Thursday, December 6, 2012

On the Border Between Somewhere and Nowhere.



The only sound in the darkness is my own. Even the blinking of the hazard lights has faded into black.

I am somewhere near the border of Arizona and California, three hours in to a six-hour drive. And the helplessness and fear that I left behind years ago is the only thing familiar in the dark landscape around me.

Glancing into the rearview mirror, I see them watching me. Waiting.

For three days, we wandered through the Magic Kingdom, a cotton-candy-fueled frenzy of roller coasters and fantasy, princesses and pirates, fireworks and wonder. We fell blind in a Tower of Terror, raced across Route 66 and shot through the stars. We flew through Neverland and took a wild ride with a toad. We splashed down mountains and found fairies. Bunkbeds and hot tubs, monorails and buffets, dancing snowflakes and Santa himself.

Three days of Disney-fied bliss devoured by panic.

It’s an odd feeling to know that there are two versions of you, the “you” before and the “you” after. It’s different than the “you” in college that becomes the “you” upon graduation. The single “ you” and the married “you.” The daughter “you” and the mother “you.”

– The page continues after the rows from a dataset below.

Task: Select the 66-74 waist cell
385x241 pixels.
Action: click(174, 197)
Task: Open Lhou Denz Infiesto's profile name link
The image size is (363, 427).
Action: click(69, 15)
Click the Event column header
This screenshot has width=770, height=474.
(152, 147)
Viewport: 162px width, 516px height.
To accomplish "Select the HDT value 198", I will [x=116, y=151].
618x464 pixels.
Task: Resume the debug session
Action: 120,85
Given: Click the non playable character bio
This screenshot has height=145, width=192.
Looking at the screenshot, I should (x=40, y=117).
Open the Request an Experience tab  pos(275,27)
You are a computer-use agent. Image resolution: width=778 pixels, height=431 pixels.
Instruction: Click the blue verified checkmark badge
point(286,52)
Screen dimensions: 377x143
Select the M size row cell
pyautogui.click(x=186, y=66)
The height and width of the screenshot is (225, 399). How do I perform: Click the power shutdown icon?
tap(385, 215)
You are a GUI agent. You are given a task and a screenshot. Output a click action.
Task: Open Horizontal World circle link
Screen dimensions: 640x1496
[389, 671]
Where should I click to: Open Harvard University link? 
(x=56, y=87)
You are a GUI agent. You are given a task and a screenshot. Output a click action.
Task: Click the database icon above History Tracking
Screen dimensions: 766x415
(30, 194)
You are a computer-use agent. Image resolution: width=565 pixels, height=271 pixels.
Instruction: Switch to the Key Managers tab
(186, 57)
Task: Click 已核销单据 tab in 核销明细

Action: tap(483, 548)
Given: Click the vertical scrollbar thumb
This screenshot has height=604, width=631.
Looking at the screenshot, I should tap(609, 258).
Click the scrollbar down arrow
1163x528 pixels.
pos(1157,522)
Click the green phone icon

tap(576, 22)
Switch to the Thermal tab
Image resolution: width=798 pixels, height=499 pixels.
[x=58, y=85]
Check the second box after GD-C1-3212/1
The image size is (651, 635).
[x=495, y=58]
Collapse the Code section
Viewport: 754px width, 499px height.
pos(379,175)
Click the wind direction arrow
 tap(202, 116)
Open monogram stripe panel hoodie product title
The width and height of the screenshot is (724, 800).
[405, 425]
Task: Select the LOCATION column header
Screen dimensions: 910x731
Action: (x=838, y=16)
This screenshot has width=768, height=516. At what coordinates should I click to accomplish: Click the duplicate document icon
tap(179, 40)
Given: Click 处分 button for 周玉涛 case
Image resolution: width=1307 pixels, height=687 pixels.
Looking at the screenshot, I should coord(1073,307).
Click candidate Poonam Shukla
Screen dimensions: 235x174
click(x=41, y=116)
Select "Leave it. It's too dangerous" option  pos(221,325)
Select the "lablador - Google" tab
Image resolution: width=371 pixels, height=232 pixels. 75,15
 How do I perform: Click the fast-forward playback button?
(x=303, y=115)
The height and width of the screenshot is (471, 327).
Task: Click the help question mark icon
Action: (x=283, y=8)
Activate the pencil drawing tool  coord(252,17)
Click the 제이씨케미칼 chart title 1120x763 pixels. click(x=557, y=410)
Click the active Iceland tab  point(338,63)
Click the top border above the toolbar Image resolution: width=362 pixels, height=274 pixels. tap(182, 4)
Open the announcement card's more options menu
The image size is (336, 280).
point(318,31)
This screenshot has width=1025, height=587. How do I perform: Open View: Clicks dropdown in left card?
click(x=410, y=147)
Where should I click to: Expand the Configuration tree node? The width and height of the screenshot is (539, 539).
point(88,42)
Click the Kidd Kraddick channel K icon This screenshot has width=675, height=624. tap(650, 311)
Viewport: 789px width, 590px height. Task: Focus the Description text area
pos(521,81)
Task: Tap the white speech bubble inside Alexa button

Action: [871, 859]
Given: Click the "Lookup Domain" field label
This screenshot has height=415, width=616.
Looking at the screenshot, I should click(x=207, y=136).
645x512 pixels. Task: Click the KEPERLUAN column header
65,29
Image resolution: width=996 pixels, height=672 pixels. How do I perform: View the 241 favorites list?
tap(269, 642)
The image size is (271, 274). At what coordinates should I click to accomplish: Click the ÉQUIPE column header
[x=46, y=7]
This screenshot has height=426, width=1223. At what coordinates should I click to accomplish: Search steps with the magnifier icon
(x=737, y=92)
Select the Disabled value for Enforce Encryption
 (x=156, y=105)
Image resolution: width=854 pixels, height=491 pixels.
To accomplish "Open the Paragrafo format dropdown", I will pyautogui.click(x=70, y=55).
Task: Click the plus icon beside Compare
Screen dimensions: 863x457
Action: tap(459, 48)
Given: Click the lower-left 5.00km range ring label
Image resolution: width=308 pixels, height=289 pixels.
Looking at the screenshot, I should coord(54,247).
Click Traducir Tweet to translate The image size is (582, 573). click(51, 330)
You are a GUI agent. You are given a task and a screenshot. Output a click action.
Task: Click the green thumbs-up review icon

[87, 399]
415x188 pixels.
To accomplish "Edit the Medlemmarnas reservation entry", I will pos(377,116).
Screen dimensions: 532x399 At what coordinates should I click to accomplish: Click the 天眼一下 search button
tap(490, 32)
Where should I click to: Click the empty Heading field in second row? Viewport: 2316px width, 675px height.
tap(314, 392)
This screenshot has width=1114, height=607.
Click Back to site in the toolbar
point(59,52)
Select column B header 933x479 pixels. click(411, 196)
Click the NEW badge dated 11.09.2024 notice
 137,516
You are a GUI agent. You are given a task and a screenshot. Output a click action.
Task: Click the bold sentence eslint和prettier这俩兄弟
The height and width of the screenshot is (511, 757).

The pre- and post-trauma “you.”

I was an independent and stubborn girl that became and independent and stubborn woman. A daughter that became a mother. A single that became a double. A student that became an exhausted career professional. A dreamer that became a realist. A spender that became a saver. A dissatisfied that was satisfied. A reader that dreamed of writing. A double that became a single. A dissatisfied no longer satisfied. A mother failing. A daughter detached. A sister lost. A friend vanished. An empty smile.

A wraith in my own body.

They tell you that the pain of childbirth vanishes in your child’s first cry. What they don’t tell you, and perhaps it is because they don’t know, is that it becomes absorbed deep within you and, like all pain, it resurfaces in moments of agony. And the agony of loss has become entwined with the agony of my greatest gift, defining the post-trauma me and crashing over me in waves of panic let loose by dread of failure and hurt.

Here in the desert, my fear of the dark and night and loss have collided. And they watch silently, waiting for the tears and gasps to disappear.

“Mom, everything will be okay. I promise. We’ll take care of you.”